“小狗累吗?”
司言点头,她也不知道为什么今天这样就觉得好累好想休息,也觉得骆铭川今天格外过分。
下一秒她就看骆铭川蹭蹭她的鼻尖:“那就再来一次。”
“等等…”
她的话语被吻淹没,她被按在了桌子上,一只手被攥住,骆铭川的指尖在点她的掌心,微微松开紧握的拳,随后被迅速探入指缝的手十指相扣。
好喜欢…真的好喜欢Daddy…司言迷迷糊糊地想着。
性器在穴口试探几下,确认爱液的润滑足够他进入,骆铭川不再等待,整根没入,他依然吻住司言,不给她撇过头的机会,也不给她出声的机会。

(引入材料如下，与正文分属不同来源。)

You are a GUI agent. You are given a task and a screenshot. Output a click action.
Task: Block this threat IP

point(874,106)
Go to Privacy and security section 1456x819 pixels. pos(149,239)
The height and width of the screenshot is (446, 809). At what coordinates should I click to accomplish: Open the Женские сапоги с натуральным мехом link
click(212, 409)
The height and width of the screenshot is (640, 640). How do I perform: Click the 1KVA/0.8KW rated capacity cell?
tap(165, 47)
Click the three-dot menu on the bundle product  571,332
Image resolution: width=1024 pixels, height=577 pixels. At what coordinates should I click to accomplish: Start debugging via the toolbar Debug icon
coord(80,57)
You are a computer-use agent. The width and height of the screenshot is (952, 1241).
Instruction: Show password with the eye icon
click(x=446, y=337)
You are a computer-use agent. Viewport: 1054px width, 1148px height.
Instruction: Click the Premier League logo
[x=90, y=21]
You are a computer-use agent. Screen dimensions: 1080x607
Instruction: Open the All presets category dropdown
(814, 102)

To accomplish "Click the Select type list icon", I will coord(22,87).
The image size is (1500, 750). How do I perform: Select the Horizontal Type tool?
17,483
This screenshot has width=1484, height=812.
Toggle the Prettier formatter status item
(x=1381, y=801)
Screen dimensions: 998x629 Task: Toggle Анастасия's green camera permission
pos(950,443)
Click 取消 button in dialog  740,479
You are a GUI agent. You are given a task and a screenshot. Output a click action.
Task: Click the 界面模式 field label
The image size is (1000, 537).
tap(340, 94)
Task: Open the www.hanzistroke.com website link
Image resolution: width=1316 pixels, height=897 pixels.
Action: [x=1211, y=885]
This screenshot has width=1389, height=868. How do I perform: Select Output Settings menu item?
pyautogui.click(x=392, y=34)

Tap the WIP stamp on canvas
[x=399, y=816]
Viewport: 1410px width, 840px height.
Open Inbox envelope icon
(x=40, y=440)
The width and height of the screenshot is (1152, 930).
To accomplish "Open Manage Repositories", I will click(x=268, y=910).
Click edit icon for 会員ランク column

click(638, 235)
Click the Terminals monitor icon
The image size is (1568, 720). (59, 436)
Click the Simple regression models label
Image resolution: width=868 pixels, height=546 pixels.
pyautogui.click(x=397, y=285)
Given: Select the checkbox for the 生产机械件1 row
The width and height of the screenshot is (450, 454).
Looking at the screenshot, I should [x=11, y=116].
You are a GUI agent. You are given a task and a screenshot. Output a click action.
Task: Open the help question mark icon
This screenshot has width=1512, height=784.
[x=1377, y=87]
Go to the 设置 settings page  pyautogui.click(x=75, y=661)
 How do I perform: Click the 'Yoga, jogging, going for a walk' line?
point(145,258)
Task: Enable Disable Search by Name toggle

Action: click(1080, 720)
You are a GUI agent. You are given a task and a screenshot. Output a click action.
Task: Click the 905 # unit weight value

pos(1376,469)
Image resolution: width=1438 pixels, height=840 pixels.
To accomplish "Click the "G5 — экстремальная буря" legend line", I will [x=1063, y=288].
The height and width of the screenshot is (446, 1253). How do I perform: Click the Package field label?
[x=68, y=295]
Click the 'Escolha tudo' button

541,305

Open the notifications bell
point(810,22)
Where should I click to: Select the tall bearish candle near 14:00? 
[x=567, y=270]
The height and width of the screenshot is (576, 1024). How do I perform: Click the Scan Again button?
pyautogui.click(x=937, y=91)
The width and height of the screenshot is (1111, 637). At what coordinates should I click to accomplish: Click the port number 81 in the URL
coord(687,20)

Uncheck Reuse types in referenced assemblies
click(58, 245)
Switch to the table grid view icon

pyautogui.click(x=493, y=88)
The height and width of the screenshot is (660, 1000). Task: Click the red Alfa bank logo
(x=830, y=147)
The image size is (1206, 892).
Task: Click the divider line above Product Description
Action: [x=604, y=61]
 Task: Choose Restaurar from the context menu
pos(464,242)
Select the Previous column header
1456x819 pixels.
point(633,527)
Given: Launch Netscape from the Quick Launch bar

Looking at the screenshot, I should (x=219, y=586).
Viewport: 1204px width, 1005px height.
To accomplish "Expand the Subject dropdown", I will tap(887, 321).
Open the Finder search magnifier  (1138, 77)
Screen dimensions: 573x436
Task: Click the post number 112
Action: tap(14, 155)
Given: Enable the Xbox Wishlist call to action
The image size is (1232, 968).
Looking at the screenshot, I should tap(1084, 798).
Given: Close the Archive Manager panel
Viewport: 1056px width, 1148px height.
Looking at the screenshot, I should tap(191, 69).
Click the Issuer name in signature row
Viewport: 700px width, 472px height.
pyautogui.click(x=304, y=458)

每一次挺腰他都能感觉到穴肉抽搐得厉害,司言更是被操得说不出话。
司言觉得自己快要被操坏了,穴肉酸酸胀胀,但快感半分没少,甚至因为前两次高潮更加明显的感觉到星期如何插入抽出,顶到宫口时又怎么过分的研磨试图探入,在她努力做好准备时又退出几分继续顶撞操弄,偏偏这样就是让她崩溃。
“啊…啊…Daddy…好过分…好过分…哈啊…”她除了哭着控诉骆铭川过分也不能去思考出什么更复杂的话了。